As atuações de Pattinson e de DeHaan são cruciais para estruturar o filme como a narrativa de duas vidas que estão seguindo num mesmo percurso mas em direções diferentes, sendo recortado o exato momento em que elas se encontram. Uma dessas vidas já está pronta e consagrada, sem preocupação com a opinião alheia, mas se debatendo contra as consequências funestas que a fama e a louvação trazem. A outra vida ainda está em fazimento, e busca o reconhecimento do mundo, mas também procura pelo próprio reconhecimento de si como uma pessoa cuja existência vale a pena, vale ser notada, e cujo trabalho vale ser elevado à condição de Arte.

Stock/Pattinson e Dean/DeHaan em ação.

A estrutura do filme erigida sobre duas vidas que em algum momento de seus trajetos se encontram – uma em desconstrução, outra em construção -, revela ainda a delicada, e talvez involuntária, polissemia do título em inglês: Life não é apenas a Revista estadunidense em que as fotos de Dean foram publicadas; life (vida) é o grande percurso que permite que duas pessoas sejam capturadas num instantâneo que retrata o exato momento de seu encontro e reconhecimento. E, mesmo estando elas em processos existenciais diferentes, o fato de se proporem percorrer o mesmo trajeto é uma condição favorável a que se modifiquem mutuamente e aprendam uma com a outra, na medida do possível.

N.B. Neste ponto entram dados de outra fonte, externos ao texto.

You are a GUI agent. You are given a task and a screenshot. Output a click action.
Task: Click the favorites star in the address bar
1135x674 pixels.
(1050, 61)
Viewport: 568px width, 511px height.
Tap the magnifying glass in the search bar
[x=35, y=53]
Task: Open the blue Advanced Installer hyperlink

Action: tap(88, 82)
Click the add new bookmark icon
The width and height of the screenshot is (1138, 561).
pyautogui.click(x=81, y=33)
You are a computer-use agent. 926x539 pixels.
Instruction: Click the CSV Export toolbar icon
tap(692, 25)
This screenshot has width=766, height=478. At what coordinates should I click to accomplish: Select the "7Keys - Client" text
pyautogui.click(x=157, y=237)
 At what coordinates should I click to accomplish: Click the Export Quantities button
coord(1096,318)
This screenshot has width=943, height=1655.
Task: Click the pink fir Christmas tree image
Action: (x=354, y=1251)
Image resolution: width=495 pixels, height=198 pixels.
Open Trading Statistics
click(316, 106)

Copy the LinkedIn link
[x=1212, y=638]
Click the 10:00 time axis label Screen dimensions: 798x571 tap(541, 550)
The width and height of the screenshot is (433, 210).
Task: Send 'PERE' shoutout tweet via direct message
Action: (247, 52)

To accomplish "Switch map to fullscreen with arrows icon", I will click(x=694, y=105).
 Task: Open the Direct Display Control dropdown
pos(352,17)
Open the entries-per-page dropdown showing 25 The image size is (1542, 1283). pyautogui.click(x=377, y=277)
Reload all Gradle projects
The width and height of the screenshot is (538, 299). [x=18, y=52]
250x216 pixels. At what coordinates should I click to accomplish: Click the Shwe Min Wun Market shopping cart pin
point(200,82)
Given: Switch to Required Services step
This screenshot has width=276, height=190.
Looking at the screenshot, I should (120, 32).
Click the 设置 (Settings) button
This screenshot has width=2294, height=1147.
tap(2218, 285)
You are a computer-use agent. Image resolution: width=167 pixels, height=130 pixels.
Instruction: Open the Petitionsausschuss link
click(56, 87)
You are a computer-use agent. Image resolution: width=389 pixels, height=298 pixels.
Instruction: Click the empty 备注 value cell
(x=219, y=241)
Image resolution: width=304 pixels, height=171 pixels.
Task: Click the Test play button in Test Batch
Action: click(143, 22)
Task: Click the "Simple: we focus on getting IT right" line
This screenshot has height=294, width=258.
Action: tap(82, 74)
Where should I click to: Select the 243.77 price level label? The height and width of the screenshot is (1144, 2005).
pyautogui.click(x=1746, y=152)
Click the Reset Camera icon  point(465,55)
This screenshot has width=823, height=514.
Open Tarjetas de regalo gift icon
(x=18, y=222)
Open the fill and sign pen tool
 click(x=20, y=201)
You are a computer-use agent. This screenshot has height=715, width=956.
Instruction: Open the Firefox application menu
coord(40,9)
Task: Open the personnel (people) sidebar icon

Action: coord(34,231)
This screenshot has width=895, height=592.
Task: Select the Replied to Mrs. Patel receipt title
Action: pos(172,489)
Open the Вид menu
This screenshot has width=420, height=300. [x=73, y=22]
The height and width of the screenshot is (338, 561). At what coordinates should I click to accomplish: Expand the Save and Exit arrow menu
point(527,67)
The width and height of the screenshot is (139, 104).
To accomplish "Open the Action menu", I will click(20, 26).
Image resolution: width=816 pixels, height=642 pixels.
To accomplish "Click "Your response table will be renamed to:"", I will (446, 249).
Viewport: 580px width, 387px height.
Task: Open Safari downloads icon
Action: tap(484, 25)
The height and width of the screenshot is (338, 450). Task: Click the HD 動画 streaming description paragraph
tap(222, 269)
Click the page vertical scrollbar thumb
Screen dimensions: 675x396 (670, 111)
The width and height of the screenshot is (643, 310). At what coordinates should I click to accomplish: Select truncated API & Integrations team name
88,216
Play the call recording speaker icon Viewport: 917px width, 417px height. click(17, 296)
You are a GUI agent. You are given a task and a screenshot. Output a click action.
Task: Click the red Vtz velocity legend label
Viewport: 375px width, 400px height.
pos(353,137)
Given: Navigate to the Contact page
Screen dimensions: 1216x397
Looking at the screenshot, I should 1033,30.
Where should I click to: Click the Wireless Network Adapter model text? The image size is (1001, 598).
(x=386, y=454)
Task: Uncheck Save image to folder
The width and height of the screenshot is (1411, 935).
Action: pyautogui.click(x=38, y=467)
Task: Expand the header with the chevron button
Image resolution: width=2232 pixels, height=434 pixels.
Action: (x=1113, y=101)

Evidentemente, boa parte dessa precisão estrutural se deve ao roteirista Luke Davies, também responsável pela adaptação para Cinema de Lion: uma jornada para casa,  bem como à robusta atuação de Dane DeHaan como James Dean, que é o elemento a provocar o personagem Dennis Stock à autoavaliação. Contudo, o trabalho cativante e emocionado que Robert Pattinson realiza na composição de seu personagem lhe confere uma verdade tão consistente que nos leva a acreditar no talento e na importância do trabalho de Dennis Stock e torcer para que ele consiga encontrar-se como artista e pessoa, e tenha um futuro brilhante, o que de fato aconteceu. Essa crença se estende para os trabalhos futuros de Robert Pattinson, somando-se à confiança de que seus próximos filmes nos entregarão atuações ainda mais consistentes, inspiradas e amadurecidas.